Café é um produto presente em praticamente todos os lares do país. A recorrência do consumo é enorme, de acordo com informações da Associação Brasileira de Café (ABIC) e de executivos da indústria com quem conversamos para mapear as perspectivas de mercado no país, para compor a quarta e última matéria da série “Mercado de Café”.

O café solúvel sempre teve pouca expressão no consumo nacional, comparado com o torrado e moído – algo em torno de 5% do consumo total. O grosso da produção é vendido para o mundo todo, o que nos posiciona como maiores exportadores mundiais.

Mas o quadro do consumo nacional deve melhorar. Nos últimos anos, foram lançadas diversas marcas de solúvel usando grãos de melhor qualidade, compondo com a variedade arábica – inclusive de origens definidas – para atender às novas demandas de consumidores que buscam cafés de melhor qualidade. A melhora na qualidade permitiu que a indústria trabalhasse junto à Associação Brasileira de Café Solúvel (ABICS) na criação de um selo de qualidade, algo que era exclusivo para os cafés torrados e moídos.

Grãos plantados na Chapada Diamantina, região reconhecida pela qualidade da produção (Crédito: Nani Rodrigues/ Nestlé)

NESCAFÉ COM NOVA FÓRMULA

Um bom exemplo é a Nestlé, que desenvolveu, ao longo de três anos, uma nova linha de solúveis para atender o público. A empresa realizou, junto ao consumidor, um processo de transição entre o Nescafé tradicional e os de melhor qualidade.

O público precisava de uma ponte entre o produto com que estava acostumado e os novos, explica Taissara Martins, gerente de marketing e sustentabilidade de cafés da Nestlé. Os substitutos são novas composições de cafés, com torra e processo de secagem que resultam em novas intensidades de aromas e sabores.
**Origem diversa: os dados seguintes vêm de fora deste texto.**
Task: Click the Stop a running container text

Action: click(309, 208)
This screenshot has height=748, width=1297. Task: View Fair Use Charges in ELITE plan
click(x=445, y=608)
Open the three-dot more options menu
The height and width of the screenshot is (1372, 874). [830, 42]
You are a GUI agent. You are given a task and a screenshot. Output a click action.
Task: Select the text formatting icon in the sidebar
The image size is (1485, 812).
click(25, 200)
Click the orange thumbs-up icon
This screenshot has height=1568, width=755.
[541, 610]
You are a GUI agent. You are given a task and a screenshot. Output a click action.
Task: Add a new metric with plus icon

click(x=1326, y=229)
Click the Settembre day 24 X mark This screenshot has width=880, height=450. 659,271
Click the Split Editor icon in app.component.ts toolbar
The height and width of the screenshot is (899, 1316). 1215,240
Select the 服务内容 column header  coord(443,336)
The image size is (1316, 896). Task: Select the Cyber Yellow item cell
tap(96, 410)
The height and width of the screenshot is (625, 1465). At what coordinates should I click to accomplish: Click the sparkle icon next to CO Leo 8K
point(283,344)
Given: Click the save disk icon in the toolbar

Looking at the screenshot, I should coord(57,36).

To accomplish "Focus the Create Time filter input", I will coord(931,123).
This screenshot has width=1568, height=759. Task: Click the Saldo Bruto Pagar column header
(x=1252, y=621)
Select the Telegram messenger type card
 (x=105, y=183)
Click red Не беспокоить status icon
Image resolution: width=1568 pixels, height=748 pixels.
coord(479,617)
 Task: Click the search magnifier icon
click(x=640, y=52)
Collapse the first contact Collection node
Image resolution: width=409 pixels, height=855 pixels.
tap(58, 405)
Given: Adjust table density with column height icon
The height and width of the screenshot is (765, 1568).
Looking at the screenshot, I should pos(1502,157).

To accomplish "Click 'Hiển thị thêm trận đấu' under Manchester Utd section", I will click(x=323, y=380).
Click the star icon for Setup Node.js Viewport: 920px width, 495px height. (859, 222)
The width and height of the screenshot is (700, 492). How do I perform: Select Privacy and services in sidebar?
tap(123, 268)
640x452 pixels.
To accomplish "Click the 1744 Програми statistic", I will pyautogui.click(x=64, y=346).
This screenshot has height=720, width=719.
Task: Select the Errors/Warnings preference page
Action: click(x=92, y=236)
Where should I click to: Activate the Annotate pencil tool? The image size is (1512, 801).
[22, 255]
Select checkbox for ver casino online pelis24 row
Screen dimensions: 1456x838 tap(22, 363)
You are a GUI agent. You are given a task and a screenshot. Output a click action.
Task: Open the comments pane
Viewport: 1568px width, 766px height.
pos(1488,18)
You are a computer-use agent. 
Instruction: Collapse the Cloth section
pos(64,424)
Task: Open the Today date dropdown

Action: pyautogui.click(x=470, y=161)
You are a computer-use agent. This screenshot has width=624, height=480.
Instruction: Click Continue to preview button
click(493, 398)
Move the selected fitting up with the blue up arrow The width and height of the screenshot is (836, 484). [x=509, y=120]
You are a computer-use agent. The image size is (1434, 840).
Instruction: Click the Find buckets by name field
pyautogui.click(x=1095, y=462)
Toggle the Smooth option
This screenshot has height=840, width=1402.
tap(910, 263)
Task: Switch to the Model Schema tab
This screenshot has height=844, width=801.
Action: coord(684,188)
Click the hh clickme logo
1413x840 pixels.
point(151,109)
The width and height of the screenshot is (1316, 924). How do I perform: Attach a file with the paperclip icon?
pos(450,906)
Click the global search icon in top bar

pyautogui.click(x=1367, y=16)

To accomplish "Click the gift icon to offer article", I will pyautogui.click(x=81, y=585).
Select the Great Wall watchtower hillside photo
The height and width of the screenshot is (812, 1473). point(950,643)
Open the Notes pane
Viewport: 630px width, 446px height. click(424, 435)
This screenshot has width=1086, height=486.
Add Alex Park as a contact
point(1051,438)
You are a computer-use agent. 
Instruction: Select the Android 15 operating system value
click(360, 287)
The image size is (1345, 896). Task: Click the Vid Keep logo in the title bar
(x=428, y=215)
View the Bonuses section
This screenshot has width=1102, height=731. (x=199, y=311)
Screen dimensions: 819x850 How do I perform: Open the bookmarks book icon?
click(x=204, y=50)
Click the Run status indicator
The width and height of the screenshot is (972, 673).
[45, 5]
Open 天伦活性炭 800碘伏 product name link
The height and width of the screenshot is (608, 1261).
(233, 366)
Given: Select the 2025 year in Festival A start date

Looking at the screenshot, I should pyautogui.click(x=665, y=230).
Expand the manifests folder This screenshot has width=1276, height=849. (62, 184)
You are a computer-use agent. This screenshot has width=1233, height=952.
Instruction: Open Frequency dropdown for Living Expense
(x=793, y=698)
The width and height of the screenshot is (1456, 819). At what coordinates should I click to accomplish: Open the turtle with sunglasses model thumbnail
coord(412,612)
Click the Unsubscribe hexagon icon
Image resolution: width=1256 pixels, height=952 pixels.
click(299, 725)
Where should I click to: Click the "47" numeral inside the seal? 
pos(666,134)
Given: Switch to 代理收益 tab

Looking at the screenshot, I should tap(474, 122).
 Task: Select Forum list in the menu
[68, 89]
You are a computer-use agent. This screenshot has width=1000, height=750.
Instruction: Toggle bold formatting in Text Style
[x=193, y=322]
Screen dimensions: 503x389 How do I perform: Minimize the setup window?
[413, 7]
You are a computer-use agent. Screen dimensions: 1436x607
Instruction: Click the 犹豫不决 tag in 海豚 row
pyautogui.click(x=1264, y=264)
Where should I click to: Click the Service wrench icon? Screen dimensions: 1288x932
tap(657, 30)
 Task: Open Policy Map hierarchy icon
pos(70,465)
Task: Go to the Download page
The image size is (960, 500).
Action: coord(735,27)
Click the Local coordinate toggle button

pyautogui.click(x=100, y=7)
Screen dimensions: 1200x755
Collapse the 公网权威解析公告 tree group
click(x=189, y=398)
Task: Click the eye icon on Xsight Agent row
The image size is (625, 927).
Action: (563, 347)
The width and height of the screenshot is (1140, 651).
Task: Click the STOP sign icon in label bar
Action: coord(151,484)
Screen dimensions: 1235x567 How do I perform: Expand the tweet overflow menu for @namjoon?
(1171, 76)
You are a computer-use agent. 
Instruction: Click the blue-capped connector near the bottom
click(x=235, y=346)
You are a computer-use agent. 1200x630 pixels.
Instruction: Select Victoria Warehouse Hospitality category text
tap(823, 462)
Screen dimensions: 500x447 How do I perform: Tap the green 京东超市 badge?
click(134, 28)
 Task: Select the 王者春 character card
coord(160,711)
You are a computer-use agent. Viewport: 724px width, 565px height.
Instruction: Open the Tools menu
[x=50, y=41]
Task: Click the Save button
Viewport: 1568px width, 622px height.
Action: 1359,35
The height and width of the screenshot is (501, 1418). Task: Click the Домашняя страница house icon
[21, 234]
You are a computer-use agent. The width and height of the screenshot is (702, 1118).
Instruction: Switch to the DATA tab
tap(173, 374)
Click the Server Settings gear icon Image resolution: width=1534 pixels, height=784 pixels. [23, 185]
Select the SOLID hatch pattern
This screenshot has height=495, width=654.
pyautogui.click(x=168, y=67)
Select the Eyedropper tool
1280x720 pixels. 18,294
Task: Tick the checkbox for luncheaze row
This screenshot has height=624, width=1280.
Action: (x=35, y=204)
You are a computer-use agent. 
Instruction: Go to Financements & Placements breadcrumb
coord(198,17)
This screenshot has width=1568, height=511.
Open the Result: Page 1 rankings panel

Segundo Taissara, o período da pandemia colaborou para que os consumidores buscassem melhor qualidade nos alimentos. As pessoas em casa consumiram mais e ficaram mais atentas sobre como o café é produzido, além de buscarem a melhor forma de preparo. “Praticamente, consumiram o café num ritual de autocuidado, tempo de pausa e reflexão sobre o momento. Virou um comfort food”, comenta a gerente.

Taissara Martins, da Nestlé

Para atender essa demanda, a empresa lançou a linha Nescafé Origens do Brasil, nas variedades torrado e moído e solúvel. O café vem de regiões produtoras reconhecidas pela qualidade: Chapada Diamantina (BA), São Sebastião do Paraíso e serras do Alto Paranaíba (ambos em MG). Decorridos três anos, a empresa está feliz com os resultados, garante Taissara.

“PREMIUNIZAÇÃO” DO SETOR

Seguindo a mesma tendência, Susana Hernández, diretora de marketing da Jacobs Douwe Egberts (JDE), aponta que esse é um mercado que tem grande relevância para a companhia. “Durante os últimos anos, lançamos produtos com diferentes tipos de torra, aroma e sabor que se encaixam na rotina dos brasileiros”, comenta.

Para ela, o brasileiro é um consumidor exigente, que busca cafés com qualidade superior, aromáticos e que apresentem inovações e tecnologias. Ele quer um produto que se encaixe em sua rotina e que proporcione novas experiências de consumo. A marca Pilão, por exemplo, lançou a linha Cafeteria, com blends de qualidade superior que levam a experiência de cafeteria para casa.

A tendência é que os grãos passem por um processo rigoroso de seleção e torra para resultar em cafés sofisticados em termos de aroma, sabor e acidez.

“A JDE entende que a tendência de mercado atual é a ‘premiunização’ do setor, ou seja, os grãos passam por um processo rigoroso de seleção e torra para resultar em cafés sofisticados em termos de aroma, sabor e acidez, oferecendo inúmeras experiências de consumo”, explica Susana.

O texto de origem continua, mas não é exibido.